What the data fails to show is that the cannabis beverage segment is only in its infancy, predominantly due to a lack of regulatory clarity.

First, there are no quality or safety measures in place, meaning that consumers don’t actually know what is in their drink or how they will feel when they drink it, especially without specific guidance from the FDA dictating what ingredients should be included in a cannabis beverage. A Brightfield Group study in 2018 showed that 40% of cannabis consumers were concerned with healthier experiences, indicating a willingness to pay more for ingredients they understood.

Second, dosage is a major issue. Many drinks on the market have 100mg or 250mg of THC in them. Consumers are looking for a 5-10mg dose, needing to dilute a 250mg THC drink to get the desired effects. In fact, there are some companies who sell a 250mg THC drink with a one-time pop top – which is the alcohol-equivalent of a bottle of whiskey being designed and marketed as a single serving. Looking at the data on consumption, one of the biggest reasons why rejectors and intenders swayed away from cannabis was due to a bad experience with a homemade product where dosage was not controlled.

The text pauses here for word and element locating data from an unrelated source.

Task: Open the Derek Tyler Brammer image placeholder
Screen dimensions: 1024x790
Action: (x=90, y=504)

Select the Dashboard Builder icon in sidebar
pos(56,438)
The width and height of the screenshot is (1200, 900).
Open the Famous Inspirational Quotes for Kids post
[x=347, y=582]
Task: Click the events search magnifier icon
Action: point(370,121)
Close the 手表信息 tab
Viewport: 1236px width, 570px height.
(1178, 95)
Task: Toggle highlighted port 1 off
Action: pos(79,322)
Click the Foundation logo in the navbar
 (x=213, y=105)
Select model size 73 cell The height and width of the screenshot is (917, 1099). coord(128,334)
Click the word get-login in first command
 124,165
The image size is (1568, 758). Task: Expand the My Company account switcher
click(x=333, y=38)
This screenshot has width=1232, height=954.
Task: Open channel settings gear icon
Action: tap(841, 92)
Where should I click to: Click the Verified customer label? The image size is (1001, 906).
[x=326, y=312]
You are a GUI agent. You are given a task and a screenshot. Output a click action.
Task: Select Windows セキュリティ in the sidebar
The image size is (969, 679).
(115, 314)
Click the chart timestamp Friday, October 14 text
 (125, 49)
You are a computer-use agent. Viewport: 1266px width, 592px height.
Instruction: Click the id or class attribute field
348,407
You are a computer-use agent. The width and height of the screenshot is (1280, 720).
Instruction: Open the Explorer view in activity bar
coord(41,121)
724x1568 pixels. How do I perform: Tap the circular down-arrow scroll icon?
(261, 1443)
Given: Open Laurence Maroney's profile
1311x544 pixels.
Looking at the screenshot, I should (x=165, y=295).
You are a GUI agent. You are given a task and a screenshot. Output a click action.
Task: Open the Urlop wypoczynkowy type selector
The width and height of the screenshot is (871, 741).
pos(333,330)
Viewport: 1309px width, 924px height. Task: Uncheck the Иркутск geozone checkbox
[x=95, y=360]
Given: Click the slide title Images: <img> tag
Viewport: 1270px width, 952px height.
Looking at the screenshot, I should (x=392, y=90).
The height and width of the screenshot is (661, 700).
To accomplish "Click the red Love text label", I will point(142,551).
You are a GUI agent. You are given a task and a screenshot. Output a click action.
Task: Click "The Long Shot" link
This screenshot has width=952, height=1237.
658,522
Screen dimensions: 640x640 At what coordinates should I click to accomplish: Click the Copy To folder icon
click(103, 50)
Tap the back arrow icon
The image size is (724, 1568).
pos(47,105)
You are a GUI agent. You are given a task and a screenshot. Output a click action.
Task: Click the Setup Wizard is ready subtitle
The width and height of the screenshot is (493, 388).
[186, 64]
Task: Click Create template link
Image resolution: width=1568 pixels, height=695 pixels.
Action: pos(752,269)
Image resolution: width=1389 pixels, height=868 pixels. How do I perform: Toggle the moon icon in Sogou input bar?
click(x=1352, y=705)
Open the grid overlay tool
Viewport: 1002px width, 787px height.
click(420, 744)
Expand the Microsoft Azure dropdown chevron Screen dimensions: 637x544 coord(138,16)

Third, there is an inherent problem with cannabis retail in the U.S. With a small footprint to work with – usually 1,000-2,000 square feet-- most retailers try to cram as much THC as possible on their shelves. Space is limited, so if a 250mg bottle sells for $15, then there’s no way a retailer will order a pallet of 10mg bottles priced at $5. To the beverage manufacturer, cannabis is one of many ingredients, with a gross margin difference of up to 50% between the 250mg bottle and 10mg bottle.

Let’s revisit the question again: what are all these alcohol giants seeing that the data isn’t showing? Is there an elephant in the room? In our research, it’s a first-mover advantage towards a fully regulated cannabis beverage industry and the solution starts with regulation. If doses are capped at 5-10mg/bottle, we believe consumers will buy in volume, reducing the cost to produce and driving prices down to the current price of a beer. This, combined with infinite flavour profiles and lack of calories, turns cannabis into a huge alcohol industry disruptor – but to get there, requires proper regulation.